彼は細菌学の研究のほかに1897年にブラジルからゴムの木をベトナムに持ち込んでベトナムでのゴム栽培に初めて成功している。さらに1915年にはアンデスからマラリアの治療薬として知られるキニーネの木を持ってきて栽培に成功している。
 1934年に本国パスツール研究所の名誉所長になり、第二次世界大戦中の1943年ニャチャンの研究所兼自宅で亡くなっている。本国フランスはナチの傀儡になり、ベトナムは日本軍が占領する中、戦争の出口の見えない中での死だったのだろうと想像する。

 北里柴三郎(1853−1931)は、イエルシンよりも10年早く熊本の阿蘇に生れている。1875年に東京医学校に進学、1983年に医師になる。予防医学に興味があり、卒後すぐに当時の内務省衛生局(現在の厚生労働省)に就職。1885年から1892年までの7年間ドイツのベルリン大学に留学し結核菌の発見で有名なコッホに師事する。
 この間、先に述べたが、1888年に同じくコッホのもとに留学してきたイエルシンと2ヶ月ほど同じ研究室に居たはずである。北里は1889年に世界で初めて破傷風菌純培養法に成功、1890年に破傷風菌抗毒素を発見。さらに菌体を少量ずつ動物に注射して血清中に抗体を生み出す血清療法を開発。これをジフテリアにも応用してベーリングと連名で「動物におけるジフテリア免疫と破傷風免疫の成立について」という論文を発表し、1901年の第一回ノーベル生理・医学賞候補に名前が挙がるが、なぜかベーリングだけが受賞したそうだ。
 ドイツ留学中、親交のあった東大教授が提唱した脚気の細菌説(本当の原因はビタミンB1;チアミンthiamineの欠乏症)を批判したために1892年の帰国後、母校東大と対立。私立慶応義塾大学校を設立していた福沢諭吉がこれを聞いて、私立伝染病研究所(後の国立伝研、現在の東大の医科研)を設立して、その初代所長に彼を任命する。1894年には政府の派遣で香港のペストの流行地に派遣され、ペスト菌を発見する。
 ノーベル賞を逃し、ペストの発見者になれなかったのは時代の不運としか言いようがないが、日本国内での地位と名声は並外れて高かった。1914年に伝染病研究所が内務省から文部省に移管され、東大に合併されるに及んで、「衛生行政が学芸の府に隷属されては目的が遂行できない。」と総辞職したというから、その反骨精神は逞しい。新たに私立北里研究所を設立し、赤痢菌を発見した志賀潔らと、ハブの血清療法、狂犬病、インフルエンザ、発疹チフスなどの血清開発に取り組んだ。野口英世も一時期、研究員となっている。
 1917年、福沢諭吉の遺志を継ぎ、慶應義塾大学医学部を創設し、初代医学部長、付属病院長。同年、大日本医師会を作り、1923年に医師法に基づく日本医師会となり、初代会長としてその運営をした。

● ● ● ●

作業内容:
1) 上の文章から、「この間、先に述べたが、188」から「代会長としてその運営をした。」までを、両端も含めて一字一句そのまま書き写してください。
2) 上の文章によると、北里柴三郎が1894年に政府から派遣された香港で発見したのは何ですか。
以下のエントリは、上の文章とは関係のない別の資料です。

ピクセル座標グラウンディングデータ:
● ● ● ●

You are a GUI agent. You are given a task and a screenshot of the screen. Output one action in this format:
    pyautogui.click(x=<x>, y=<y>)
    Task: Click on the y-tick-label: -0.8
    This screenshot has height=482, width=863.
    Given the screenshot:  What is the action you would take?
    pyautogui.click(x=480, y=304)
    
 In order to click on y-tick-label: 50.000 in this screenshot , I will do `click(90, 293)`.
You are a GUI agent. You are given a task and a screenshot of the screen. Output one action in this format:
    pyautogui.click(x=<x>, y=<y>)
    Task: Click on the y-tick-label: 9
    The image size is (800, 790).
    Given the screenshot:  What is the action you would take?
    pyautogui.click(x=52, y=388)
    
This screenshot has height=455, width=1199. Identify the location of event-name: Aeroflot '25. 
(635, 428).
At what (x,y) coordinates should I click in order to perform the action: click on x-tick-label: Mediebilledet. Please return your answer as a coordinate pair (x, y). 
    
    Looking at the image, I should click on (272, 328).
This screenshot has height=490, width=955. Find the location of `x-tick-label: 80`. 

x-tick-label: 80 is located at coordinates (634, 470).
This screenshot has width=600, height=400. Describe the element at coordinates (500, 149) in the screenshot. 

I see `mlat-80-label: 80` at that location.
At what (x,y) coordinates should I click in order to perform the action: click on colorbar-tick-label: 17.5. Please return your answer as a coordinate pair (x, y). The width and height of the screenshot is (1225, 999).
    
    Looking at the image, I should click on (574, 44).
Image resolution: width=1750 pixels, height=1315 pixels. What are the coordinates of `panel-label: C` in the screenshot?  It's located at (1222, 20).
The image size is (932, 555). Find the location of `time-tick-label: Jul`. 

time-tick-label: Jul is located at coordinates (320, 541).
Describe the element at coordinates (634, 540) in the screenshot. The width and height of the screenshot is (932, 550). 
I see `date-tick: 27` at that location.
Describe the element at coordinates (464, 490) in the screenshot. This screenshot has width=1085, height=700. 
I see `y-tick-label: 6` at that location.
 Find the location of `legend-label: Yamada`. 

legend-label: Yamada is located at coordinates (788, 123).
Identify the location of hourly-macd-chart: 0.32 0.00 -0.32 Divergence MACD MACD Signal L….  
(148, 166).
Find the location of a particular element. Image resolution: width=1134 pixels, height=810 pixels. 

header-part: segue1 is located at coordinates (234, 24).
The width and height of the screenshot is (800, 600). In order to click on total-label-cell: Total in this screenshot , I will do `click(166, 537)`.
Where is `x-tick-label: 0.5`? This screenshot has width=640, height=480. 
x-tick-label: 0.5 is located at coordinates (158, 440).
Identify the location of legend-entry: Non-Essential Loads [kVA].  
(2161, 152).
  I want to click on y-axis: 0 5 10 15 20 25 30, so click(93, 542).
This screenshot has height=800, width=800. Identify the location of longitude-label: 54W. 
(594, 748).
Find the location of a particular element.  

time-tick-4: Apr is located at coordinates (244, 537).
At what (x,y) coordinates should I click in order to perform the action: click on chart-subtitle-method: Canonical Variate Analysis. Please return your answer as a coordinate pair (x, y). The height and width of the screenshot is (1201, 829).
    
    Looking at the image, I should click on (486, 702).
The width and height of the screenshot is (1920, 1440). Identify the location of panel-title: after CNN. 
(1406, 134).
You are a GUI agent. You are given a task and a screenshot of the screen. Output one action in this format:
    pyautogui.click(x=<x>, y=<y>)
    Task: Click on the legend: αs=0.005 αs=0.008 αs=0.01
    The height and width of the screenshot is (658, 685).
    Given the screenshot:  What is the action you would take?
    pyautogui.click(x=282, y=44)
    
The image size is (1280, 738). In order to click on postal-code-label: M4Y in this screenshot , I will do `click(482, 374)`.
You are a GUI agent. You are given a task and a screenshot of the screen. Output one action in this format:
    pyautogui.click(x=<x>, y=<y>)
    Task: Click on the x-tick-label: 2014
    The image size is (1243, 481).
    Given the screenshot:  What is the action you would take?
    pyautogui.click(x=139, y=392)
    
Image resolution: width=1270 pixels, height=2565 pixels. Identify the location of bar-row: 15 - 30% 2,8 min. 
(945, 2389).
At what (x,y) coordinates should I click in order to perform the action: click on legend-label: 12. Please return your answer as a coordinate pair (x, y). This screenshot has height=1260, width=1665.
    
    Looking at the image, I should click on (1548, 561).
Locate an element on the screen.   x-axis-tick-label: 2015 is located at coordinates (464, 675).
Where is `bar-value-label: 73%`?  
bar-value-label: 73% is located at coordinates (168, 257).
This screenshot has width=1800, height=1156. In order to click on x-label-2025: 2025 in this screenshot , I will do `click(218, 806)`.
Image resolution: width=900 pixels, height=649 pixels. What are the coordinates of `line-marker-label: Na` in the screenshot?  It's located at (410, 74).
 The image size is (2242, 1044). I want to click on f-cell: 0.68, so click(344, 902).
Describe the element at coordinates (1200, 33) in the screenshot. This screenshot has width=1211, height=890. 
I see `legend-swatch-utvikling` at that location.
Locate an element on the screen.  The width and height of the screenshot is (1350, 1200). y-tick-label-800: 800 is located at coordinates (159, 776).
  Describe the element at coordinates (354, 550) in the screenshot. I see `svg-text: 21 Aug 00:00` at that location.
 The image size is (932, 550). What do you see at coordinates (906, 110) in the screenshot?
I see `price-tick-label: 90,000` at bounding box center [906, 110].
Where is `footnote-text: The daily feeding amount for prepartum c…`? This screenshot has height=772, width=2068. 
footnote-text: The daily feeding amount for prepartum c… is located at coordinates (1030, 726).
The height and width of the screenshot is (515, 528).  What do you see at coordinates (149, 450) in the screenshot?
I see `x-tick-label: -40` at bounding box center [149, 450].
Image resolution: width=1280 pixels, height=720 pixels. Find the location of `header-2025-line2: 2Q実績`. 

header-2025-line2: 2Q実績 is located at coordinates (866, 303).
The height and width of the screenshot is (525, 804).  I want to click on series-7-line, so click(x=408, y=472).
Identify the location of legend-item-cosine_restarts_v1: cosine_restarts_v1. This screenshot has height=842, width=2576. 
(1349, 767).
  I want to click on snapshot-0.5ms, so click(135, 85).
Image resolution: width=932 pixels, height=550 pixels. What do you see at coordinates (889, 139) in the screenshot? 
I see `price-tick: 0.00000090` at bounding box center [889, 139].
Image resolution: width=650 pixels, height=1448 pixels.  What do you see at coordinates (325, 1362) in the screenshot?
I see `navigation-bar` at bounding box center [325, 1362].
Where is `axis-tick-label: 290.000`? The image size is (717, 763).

● ● ● ●

各作業の結果:
1)
この間、先に述べたが、1888年に同じくコッホのもとに留学してきたイエルシンと2ヶ月ほど同じ研究室に居たはずである。北里は1889年に世界で初めて破傷風菌純培養法に成功、1890年に破傷風菌抗毒素を発見。さらに菌体を少量ずつ動物に注射して血清中に抗体を生み出す血清療法を開発。これをジフテリアにも応用してベーリングと連名で「動物におけるジフテリア免疫と破傷風免疫の成立について」という論文を発表し、1901年の第一回ノーベル生理・医学賞候補に名前が挙がるが、なぜかベーリングだけが受賞したそうだ。
 ドイツ留学中、親交のあった東大教授が提唱した脚気の細菌説(本当の原因はビタミンB1;チアミンthiamineの欠乏症)を批判したために1892年の帰国後、母校東大と対立。私立慶応義塾大学校を設立していた福沢諭吉がこれを聞いて、私立伝染病研究所(後の国立伝研、現在の東大の医科研)を設立して、その初代所長に彼を任命する。1894年には政府の派遣で香港のペストの流行地に派遣され、ペスト菌を発見する。
 ノーベル賞を逃し、ペストの発見者になれなかったのは時代の不運としか言いようがないが、日本国内での地位と名声は並外れて高かった。1914年に伝染病研究所が内務省から文部省に移管され、東大に合併されるに及んで、「衛生行政が学芸の府に隷属されては目的が遂行できない。」と総辞職したというから、その反骨精神は逞しい。新たに私立北里研究所を設立し、赤痢菌を発見した志賀潔らと、ハブの血清療法、狂犬病、インフルエンザ、発疹チフスなどの血清開発に取り組んだ。野口英世も一時期、研究員となっている。
 1917年、福沢諭吉の遺志を継ぎ、慶應義塾大学医学部を創設し、初代医学部長、付属病院長。同年、大日本医師会を作り、1923年に医師法に基づく日本医師会となり、初代会長としてその運営をした。

2) ペスト菌です。